>> begin Exercise material

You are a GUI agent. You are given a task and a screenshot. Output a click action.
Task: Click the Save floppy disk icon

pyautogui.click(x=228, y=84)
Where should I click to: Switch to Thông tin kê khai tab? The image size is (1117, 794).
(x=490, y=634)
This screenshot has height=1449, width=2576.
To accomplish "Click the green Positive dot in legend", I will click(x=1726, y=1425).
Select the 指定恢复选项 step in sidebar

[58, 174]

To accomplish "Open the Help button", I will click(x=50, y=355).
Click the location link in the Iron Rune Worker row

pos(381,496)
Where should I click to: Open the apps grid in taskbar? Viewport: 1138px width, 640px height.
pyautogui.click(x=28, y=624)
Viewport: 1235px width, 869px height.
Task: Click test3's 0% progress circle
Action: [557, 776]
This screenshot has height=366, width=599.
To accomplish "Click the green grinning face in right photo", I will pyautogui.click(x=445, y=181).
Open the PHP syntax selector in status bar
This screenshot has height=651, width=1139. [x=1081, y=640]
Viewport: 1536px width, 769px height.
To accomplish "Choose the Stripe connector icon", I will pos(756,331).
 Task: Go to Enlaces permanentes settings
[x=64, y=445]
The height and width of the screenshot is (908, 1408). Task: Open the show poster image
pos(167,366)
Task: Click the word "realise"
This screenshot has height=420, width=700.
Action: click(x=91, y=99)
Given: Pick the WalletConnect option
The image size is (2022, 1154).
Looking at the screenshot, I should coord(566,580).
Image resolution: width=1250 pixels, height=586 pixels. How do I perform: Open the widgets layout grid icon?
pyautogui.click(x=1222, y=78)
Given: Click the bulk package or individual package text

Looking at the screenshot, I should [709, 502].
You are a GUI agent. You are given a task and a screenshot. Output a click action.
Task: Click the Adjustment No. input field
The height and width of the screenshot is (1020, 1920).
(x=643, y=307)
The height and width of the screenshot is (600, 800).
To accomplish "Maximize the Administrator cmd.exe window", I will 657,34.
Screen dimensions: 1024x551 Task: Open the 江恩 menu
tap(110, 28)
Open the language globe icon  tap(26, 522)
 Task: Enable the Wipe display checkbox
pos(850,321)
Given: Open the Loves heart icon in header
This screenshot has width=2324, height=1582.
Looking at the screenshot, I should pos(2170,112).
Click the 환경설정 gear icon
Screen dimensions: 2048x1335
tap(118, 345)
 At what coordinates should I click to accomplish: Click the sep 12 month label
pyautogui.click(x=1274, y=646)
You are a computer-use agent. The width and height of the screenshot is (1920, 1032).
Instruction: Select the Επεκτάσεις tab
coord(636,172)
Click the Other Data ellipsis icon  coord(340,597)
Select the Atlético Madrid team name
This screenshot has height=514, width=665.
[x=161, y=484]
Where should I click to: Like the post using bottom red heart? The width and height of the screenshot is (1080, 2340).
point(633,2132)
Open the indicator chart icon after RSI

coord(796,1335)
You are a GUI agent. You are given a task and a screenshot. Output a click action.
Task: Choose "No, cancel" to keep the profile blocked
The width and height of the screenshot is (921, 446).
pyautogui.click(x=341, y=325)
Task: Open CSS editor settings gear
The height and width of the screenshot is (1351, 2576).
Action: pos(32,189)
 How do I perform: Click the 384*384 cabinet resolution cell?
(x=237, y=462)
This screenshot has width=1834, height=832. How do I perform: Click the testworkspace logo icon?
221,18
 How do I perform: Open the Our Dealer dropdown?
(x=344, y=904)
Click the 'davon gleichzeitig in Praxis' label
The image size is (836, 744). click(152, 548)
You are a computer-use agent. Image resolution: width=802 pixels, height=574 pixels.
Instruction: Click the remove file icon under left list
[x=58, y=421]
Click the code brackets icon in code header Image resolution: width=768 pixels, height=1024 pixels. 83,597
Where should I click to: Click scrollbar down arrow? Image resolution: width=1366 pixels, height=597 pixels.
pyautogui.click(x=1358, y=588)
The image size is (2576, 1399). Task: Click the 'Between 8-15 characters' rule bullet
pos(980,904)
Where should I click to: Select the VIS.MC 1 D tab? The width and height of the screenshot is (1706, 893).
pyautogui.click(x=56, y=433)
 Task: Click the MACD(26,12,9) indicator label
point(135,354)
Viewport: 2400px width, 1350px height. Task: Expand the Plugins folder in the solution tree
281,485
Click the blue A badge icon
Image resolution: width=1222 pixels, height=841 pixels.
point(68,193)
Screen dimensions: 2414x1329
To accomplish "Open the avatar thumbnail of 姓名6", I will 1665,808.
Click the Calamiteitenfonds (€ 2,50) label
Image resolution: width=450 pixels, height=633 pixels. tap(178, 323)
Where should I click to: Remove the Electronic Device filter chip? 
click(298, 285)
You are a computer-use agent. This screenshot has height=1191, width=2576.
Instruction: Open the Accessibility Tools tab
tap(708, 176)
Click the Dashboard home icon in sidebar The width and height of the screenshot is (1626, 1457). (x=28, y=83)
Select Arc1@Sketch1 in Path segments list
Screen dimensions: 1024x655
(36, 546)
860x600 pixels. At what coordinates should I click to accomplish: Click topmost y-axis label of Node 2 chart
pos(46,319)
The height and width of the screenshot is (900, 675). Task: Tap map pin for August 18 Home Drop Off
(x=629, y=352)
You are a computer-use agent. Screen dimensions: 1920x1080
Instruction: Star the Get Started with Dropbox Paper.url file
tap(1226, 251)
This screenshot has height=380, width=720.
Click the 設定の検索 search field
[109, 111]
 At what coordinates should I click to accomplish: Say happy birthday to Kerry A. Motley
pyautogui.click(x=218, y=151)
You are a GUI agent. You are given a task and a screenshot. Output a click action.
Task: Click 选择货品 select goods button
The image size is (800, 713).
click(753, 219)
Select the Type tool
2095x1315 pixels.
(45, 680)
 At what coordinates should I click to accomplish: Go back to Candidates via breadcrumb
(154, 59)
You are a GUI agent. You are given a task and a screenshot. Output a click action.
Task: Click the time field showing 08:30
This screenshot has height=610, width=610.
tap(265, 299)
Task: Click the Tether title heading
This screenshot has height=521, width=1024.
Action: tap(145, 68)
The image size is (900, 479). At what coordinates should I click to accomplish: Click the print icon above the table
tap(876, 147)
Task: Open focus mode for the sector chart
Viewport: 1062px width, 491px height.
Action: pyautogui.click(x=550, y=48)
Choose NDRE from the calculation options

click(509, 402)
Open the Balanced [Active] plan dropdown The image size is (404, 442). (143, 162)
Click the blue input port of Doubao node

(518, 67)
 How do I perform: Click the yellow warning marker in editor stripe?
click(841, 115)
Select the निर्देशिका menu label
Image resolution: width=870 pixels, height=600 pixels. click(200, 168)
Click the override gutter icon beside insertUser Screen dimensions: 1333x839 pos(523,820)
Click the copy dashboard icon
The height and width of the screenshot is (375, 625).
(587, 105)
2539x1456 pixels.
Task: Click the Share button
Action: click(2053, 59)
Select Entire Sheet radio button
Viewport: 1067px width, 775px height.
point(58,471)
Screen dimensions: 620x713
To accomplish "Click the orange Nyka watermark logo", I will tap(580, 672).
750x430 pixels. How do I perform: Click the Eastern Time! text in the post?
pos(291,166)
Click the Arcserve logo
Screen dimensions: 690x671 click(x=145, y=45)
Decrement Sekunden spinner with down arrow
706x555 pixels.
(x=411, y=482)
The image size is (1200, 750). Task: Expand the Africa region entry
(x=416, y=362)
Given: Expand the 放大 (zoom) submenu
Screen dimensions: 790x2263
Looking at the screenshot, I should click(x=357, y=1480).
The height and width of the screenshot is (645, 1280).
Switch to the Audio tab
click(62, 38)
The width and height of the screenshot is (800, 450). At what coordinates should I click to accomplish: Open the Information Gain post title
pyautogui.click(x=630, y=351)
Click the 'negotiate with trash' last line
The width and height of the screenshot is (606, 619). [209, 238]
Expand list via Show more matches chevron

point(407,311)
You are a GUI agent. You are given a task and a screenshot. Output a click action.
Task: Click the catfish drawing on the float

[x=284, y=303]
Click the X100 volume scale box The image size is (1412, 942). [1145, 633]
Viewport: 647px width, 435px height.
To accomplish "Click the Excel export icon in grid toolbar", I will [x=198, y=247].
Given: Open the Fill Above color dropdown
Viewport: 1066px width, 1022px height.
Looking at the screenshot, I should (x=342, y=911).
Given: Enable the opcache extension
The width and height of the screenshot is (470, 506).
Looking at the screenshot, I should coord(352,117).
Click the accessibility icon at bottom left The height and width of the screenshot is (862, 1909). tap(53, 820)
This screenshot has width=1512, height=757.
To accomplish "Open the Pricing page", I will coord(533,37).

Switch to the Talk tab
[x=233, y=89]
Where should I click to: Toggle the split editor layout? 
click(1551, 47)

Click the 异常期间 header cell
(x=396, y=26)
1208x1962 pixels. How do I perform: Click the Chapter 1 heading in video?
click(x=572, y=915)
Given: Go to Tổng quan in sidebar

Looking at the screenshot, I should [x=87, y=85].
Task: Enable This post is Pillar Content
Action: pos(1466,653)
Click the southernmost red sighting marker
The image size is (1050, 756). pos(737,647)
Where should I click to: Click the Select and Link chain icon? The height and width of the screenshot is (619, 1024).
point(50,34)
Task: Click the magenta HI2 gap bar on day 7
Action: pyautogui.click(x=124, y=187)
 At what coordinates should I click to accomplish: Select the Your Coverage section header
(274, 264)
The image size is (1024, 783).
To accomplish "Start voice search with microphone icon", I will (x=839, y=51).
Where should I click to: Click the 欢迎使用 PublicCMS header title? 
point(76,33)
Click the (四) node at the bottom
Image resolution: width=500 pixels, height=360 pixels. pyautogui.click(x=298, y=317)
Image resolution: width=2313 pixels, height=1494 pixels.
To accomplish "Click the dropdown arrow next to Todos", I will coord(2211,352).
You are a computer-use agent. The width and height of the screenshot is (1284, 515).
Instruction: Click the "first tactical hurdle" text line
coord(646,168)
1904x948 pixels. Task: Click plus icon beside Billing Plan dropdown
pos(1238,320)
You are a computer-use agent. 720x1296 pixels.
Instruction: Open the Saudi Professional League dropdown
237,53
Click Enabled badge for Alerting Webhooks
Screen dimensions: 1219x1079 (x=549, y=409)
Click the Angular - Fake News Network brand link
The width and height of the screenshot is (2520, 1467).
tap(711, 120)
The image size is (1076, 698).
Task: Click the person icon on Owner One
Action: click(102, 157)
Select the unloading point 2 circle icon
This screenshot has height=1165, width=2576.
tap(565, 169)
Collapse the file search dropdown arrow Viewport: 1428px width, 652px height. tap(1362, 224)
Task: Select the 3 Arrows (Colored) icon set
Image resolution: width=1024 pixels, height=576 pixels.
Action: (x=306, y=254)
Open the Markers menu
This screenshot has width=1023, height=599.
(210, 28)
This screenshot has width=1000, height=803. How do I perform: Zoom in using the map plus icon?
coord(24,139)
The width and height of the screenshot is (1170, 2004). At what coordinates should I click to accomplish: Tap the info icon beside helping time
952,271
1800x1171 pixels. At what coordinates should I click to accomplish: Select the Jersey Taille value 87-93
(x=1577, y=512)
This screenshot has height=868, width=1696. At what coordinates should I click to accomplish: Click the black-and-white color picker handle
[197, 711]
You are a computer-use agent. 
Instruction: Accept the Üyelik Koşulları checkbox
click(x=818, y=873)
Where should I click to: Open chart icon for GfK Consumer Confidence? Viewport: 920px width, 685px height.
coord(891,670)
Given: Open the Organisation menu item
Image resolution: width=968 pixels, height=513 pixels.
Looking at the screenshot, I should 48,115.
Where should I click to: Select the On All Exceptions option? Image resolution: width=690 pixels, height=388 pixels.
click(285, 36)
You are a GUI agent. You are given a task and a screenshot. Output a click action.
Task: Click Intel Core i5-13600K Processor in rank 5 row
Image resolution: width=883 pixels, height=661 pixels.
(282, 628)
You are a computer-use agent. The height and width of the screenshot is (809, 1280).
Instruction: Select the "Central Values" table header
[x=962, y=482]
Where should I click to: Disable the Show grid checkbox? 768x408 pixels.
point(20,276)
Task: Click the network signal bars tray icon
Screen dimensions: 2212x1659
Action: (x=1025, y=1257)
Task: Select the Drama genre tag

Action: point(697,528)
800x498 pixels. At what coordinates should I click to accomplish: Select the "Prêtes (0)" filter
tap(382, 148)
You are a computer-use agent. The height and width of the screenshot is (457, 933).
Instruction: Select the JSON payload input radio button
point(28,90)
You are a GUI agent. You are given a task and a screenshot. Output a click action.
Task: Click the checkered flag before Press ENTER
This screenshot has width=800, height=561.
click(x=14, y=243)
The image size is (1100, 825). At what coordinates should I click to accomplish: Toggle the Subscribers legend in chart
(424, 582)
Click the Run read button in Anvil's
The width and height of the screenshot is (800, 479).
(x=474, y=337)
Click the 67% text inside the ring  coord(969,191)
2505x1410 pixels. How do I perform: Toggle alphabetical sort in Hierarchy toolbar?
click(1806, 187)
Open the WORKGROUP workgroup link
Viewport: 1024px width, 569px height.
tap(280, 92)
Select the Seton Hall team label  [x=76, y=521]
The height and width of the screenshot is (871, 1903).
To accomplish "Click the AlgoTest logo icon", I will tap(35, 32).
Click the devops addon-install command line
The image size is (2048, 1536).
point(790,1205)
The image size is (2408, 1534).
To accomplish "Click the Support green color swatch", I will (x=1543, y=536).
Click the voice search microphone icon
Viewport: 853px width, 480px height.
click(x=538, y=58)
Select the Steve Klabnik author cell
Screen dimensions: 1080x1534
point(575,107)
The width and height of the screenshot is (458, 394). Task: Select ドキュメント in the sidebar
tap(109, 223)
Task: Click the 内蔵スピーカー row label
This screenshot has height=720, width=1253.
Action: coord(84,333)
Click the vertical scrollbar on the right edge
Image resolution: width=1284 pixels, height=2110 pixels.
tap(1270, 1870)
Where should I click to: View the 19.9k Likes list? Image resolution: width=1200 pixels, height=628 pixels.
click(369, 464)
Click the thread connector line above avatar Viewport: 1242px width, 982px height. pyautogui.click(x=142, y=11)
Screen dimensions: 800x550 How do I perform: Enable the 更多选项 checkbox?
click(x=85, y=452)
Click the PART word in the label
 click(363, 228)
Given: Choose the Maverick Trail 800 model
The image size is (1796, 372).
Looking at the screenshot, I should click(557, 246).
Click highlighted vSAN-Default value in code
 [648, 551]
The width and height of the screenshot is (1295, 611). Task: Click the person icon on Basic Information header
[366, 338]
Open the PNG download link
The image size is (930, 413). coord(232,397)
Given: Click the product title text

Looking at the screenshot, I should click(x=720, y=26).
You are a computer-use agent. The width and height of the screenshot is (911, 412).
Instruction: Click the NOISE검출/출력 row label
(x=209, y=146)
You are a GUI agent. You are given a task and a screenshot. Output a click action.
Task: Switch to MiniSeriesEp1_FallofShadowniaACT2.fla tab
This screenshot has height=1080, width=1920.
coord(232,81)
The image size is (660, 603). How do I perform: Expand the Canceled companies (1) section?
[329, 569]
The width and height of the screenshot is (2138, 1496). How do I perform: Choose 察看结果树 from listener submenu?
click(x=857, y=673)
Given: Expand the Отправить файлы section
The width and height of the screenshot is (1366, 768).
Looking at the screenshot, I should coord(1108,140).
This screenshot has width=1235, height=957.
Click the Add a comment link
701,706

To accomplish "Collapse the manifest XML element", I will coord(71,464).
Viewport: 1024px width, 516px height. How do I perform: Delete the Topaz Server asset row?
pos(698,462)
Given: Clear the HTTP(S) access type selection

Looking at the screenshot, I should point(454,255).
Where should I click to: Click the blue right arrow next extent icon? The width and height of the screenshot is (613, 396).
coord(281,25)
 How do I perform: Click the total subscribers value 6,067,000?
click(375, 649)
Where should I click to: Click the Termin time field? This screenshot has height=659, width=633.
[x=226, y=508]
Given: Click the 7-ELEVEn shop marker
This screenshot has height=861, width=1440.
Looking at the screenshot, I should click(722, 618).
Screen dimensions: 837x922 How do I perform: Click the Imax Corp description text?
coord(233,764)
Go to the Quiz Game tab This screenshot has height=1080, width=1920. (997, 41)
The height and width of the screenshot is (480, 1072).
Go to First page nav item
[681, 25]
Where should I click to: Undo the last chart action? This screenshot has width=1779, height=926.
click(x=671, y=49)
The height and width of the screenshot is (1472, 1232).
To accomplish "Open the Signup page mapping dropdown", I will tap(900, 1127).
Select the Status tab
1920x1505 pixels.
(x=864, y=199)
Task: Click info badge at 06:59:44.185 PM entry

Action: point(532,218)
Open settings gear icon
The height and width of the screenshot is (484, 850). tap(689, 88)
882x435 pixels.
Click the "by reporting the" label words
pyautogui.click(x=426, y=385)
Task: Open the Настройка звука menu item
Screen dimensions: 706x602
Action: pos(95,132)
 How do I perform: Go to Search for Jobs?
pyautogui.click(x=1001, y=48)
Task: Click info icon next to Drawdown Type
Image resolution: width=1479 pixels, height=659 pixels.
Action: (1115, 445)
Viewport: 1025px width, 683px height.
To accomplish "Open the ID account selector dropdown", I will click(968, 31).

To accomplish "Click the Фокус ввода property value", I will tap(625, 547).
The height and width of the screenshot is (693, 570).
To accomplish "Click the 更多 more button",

>> end Exercise material

* What you have to do
Starting with the first line of the rows and going on through the line that contains "pos(381,496)", arrange those lines as a numbered list, leaving out any blank lines.

* Output below
1. You are a GUI agent. You are given a task and a screenshot. Output a click action.
2. Task: Click the Save floppy disk icon
3. pyautogui.click(x=228, y=84)
4. Where should I click to: Switch to Thông tin kê khai tab? The image size is (1117, 794).
5. (x=490, y=634)
6. This screenshot has height=1449, width=2576.
7. To accomplish "Click the green Positive dot in legend", I will click(x=1726, y=1425).
8. Select the 指定恢复选项 step in sidebar
9. [58, 174]
10. To accomplish "Open the Help button", I will click(x=50, y=355).
11. Click the location link in the Iron Rune Worker row
12. pos(381,496)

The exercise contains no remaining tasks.